What to work on
Locate each line in the items below that contains the string "Task", treating uppercase and lowercase as different, and copy those lines.

[Dataset records]
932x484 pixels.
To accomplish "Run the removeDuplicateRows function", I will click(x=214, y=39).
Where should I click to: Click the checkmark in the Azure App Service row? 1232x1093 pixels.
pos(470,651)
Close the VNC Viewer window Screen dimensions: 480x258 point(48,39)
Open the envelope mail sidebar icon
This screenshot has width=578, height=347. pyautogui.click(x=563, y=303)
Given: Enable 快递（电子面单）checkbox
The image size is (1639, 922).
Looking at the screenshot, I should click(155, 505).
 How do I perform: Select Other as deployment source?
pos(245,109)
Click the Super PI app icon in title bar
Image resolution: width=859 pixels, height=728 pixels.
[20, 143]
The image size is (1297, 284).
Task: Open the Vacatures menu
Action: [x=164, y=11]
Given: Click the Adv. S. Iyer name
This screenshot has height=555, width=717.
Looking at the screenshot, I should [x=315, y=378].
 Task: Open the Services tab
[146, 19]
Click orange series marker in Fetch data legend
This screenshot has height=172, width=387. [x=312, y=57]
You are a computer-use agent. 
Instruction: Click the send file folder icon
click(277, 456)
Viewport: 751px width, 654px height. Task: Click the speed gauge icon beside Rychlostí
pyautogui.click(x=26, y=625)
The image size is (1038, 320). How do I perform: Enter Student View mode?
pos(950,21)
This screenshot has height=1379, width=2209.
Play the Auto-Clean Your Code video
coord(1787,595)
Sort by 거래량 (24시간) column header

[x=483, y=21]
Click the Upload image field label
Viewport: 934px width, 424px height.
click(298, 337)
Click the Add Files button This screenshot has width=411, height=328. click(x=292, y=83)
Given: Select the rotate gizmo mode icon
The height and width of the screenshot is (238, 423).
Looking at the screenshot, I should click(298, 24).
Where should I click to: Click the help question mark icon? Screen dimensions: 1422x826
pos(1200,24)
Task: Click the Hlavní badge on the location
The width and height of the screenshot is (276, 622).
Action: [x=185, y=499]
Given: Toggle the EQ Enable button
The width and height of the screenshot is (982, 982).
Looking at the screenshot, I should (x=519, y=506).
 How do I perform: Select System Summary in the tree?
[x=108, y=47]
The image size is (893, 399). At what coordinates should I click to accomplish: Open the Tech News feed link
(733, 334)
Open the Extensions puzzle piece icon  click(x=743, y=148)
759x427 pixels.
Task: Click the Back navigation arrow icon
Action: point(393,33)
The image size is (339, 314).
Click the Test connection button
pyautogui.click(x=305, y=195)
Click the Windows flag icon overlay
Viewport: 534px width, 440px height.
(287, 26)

The reply
Task: Open the Vacatures menu
 Task: Open the Services tab
Viewport: 751px width, 654px height. Task: Click the speed gauge icon beside Rychlostí
Task: Click the Hlavní badge on the location
Task: Click the Back navigation arrow icon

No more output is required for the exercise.